117. Gina Production Company uses a standard costing system. The following information pertains to 2011:
Actual overhead costs ($16,500 is fixed)
$ 40,125
Actual direct labor costs (11,250 hours)
$131,625
Standard direct labor for 5,500 units:
Standard hours allowed
11,000 hours
Labor rate
$12.00
The overhead rate is based on an activity level of 10,000 hours.

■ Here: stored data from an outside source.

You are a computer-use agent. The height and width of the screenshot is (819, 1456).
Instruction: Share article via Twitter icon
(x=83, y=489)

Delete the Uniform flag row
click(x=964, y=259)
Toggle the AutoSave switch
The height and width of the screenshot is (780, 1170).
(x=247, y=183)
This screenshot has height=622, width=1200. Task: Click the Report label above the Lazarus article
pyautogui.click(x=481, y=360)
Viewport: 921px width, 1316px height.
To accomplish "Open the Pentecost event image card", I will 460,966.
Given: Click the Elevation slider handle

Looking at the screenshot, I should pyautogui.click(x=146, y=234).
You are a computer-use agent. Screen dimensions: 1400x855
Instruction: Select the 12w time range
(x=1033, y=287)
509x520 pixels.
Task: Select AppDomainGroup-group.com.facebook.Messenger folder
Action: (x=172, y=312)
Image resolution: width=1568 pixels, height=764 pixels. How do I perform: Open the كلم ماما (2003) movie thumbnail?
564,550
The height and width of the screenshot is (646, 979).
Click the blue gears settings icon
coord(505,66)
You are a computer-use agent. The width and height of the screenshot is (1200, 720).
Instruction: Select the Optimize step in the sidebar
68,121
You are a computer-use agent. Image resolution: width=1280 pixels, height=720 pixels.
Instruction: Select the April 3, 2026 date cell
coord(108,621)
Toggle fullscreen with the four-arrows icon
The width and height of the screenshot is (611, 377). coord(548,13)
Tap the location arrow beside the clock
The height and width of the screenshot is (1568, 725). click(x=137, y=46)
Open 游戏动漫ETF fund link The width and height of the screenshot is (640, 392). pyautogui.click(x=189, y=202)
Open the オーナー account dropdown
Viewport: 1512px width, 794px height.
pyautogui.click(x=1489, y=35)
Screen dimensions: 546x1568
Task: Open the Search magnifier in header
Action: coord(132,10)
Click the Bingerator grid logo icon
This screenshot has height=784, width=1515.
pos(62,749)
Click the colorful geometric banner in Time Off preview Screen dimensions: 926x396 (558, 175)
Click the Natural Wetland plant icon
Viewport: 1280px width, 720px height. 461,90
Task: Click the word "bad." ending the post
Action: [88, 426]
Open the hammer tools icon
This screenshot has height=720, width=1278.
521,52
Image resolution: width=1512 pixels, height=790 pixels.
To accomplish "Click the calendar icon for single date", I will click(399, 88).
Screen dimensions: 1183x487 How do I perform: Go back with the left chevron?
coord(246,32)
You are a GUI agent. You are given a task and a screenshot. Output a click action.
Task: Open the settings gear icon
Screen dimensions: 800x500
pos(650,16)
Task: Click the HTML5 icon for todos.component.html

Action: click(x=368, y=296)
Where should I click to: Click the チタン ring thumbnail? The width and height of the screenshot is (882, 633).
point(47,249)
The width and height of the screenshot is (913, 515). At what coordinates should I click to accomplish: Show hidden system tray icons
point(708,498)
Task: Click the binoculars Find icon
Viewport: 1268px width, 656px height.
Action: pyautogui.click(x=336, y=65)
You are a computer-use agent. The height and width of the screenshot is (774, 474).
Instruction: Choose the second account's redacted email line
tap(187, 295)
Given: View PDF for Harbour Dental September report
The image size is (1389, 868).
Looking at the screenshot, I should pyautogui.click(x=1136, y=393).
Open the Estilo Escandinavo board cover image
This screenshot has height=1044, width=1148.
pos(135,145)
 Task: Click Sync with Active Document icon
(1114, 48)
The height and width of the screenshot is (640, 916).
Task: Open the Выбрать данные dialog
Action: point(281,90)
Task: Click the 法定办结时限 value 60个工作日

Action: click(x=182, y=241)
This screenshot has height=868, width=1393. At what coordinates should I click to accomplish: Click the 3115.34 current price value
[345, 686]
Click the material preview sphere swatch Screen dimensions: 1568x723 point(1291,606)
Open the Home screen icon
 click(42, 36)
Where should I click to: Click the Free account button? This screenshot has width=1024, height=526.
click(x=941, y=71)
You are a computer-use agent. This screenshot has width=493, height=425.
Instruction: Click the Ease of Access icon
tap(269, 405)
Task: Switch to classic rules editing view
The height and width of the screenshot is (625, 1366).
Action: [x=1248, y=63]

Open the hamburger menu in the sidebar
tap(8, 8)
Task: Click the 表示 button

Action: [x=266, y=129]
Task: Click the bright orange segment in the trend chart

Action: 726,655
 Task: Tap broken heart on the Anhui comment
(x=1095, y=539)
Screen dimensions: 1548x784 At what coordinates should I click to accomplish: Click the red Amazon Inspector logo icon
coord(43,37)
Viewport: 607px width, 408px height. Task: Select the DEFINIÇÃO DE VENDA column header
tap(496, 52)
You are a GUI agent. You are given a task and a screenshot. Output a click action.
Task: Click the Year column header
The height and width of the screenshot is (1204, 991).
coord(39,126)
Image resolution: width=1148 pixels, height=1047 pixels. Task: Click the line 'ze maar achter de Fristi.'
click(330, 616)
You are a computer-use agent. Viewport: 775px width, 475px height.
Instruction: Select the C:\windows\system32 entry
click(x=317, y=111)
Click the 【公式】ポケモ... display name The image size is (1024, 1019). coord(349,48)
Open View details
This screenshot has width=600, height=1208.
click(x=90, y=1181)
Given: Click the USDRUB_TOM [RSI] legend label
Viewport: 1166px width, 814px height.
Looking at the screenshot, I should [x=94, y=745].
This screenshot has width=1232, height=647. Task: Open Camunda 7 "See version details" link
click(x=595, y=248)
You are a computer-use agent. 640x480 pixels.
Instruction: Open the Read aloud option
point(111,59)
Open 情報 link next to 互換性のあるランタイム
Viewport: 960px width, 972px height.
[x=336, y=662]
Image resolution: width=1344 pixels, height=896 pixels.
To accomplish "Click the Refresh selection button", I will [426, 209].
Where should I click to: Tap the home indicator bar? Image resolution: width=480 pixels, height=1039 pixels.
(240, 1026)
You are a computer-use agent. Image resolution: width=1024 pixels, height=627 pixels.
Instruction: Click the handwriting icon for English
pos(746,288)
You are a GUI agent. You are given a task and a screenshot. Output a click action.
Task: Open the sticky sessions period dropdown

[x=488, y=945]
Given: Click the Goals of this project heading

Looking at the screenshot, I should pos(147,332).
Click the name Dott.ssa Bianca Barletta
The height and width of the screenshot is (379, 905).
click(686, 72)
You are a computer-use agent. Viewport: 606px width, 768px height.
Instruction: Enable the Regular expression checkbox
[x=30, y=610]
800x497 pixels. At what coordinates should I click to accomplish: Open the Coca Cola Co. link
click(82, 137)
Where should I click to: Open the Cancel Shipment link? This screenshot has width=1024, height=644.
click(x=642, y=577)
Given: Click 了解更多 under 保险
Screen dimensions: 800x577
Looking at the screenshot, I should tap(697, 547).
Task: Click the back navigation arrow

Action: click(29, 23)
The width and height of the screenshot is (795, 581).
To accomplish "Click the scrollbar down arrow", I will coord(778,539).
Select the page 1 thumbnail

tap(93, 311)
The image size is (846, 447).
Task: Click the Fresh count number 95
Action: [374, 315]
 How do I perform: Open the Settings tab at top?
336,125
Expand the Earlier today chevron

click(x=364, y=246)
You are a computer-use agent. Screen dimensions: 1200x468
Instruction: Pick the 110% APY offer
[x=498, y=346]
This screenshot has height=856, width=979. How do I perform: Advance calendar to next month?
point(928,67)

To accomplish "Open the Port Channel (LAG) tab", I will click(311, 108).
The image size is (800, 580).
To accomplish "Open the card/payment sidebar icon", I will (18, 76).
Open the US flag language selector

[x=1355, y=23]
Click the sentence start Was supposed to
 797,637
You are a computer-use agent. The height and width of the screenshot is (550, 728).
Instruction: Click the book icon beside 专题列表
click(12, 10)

Standard cost data for 5,000 units is as follows:
Variable overhead
$22,500
Fixed overhead
13,500
Total overhead
$36,000
What is the fixed overhead volume variance for Gina Production Company?
a.
$1,350 F
b.
$3,600 F
c.
$4,125 U
d.
$1,350 U
118. An activity-budgetary system has the following benefit(s):
a.
it supports continuous improvement.
b.
it supports process management.
c.
it emphasizes cost reduction through elimination of wasteful activities.
d.
it helps improve the efficiency of necessary activities.
e.
all of these.
119. Which of the following is not one of the steps in building an activity-based budget?
a.
identifying activities
b.
classifying activities as value-added or nonvalue-added
c.
estimating the demand for each activity's output
d.
estimating the cost of producing the output demanded by each activity
e.
None of these.
120. The major differences between activity-based budgeting and traditional budgeting are found in
a.
the materials and labor categories.
b.
the sales and production budgets.
c.
the cash budget.
d.
the overhead and selling and administrative categories.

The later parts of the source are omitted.